Cette loi abolitionniste a permis de :
- Renforcer les moyens de poursuite contre la traître des êtres humains et le proxénétisme : supprimer le délit de racolage passif, et ainsi considérer les personnes en situation de prostitution comme des victimes et non plus des délinquantes.
- Améliorer la prise en charge des victimes de la traite des êtres humains et du proxénétisme (dispositions en matière de logement, de revenu de substitution, de protection et de réparation aux victimes).
- Offrir aux personnes victimes la possibilité de bénéficier d’un parcours de sortie de prostitution et d’insertion sociale, avec une prise en charge et un accompagnement.
- Pénaliser les clients en interdisant tout achat d’actes sexuels et en les sanctionnant d’une contravention de 1 500 euros - 3 750 en cas de récidive.

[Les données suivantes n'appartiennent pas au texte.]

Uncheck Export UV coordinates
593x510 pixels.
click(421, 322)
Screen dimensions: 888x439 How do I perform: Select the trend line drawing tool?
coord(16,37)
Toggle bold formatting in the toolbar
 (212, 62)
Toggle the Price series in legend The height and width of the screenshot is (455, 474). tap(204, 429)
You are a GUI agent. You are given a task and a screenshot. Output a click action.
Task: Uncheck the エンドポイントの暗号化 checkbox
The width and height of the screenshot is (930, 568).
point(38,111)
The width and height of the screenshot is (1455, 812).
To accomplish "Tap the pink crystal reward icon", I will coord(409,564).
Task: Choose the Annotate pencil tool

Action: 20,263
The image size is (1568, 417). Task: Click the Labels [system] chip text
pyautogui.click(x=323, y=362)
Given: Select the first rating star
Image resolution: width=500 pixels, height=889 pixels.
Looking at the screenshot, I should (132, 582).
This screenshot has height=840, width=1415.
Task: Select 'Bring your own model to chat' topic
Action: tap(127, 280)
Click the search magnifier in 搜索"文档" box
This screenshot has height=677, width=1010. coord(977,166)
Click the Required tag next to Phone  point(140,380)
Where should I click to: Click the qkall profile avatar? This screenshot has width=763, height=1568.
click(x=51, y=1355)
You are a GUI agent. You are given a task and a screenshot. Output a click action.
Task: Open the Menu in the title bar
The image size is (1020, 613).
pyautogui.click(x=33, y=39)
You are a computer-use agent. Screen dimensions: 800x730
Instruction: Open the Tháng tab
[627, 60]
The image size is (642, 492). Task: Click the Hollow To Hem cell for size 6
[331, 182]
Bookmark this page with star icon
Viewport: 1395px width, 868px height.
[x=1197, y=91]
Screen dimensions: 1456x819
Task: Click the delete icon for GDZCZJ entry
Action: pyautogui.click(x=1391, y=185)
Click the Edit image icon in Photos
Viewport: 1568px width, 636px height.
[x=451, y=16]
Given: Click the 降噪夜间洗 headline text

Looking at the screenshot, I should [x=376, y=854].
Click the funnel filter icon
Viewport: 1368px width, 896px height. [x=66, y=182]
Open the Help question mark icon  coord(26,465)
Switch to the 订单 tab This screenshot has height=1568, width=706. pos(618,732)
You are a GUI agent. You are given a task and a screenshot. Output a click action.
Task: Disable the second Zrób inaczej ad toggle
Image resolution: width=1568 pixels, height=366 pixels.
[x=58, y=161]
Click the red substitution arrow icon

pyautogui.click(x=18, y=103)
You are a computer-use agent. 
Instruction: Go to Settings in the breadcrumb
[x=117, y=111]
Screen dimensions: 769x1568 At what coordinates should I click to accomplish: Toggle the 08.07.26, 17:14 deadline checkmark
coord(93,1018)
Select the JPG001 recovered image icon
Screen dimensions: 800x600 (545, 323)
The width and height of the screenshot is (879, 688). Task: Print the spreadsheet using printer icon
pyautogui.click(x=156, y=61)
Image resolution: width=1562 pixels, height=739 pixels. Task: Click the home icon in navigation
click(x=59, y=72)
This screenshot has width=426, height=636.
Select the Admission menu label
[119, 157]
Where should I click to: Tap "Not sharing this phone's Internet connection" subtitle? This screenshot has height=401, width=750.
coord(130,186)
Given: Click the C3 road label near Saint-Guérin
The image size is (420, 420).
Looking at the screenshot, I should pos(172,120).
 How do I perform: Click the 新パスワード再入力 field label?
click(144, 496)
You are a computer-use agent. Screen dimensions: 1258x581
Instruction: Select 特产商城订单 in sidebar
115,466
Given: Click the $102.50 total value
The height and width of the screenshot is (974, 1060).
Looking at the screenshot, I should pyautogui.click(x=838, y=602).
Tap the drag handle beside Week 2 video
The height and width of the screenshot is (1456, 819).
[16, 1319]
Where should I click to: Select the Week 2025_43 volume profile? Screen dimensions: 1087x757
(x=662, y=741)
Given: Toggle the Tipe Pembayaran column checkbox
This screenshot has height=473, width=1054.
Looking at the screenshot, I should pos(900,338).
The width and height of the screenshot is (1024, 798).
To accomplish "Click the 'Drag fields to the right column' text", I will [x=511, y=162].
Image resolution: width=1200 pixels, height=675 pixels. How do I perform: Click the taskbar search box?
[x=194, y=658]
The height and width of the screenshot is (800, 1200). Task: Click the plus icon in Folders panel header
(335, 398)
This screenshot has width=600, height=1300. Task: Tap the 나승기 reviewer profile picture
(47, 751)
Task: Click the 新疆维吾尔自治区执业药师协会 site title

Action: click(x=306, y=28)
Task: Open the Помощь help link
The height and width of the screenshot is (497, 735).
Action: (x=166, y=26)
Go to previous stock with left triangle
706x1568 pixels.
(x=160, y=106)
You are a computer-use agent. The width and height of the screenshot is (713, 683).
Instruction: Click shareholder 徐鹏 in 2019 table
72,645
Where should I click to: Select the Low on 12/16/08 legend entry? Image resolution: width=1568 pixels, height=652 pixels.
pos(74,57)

- Créer des commissions dans chaque département et confier au représentant de l'Etat la prérogative de protéger les personnes victimes de la prostitution, du proxénétisme ou de la traite des êtres humains et de leur fournir l'assistance dont elles ont besoin.
Cette loi représente une étape majeure pour le respect des droits humains et pour l’égalité entre les femmes et les hommes.
La FSU emploi réaffirme sa position abolitioniste, ne s’attaquant pas et ne remettant pas en cause les personnes en situation de prostitution mais d’autres acteurs : les réseaux mafieux, les clients, les proxénètes.
Le client est celui qui achète un acte sexuel par l’argent ; le proxénète est celui qui tire profit de la prostitution grâce à l’argent des clients et à l’exploitation sexuelle du corps de personnes se prostituant.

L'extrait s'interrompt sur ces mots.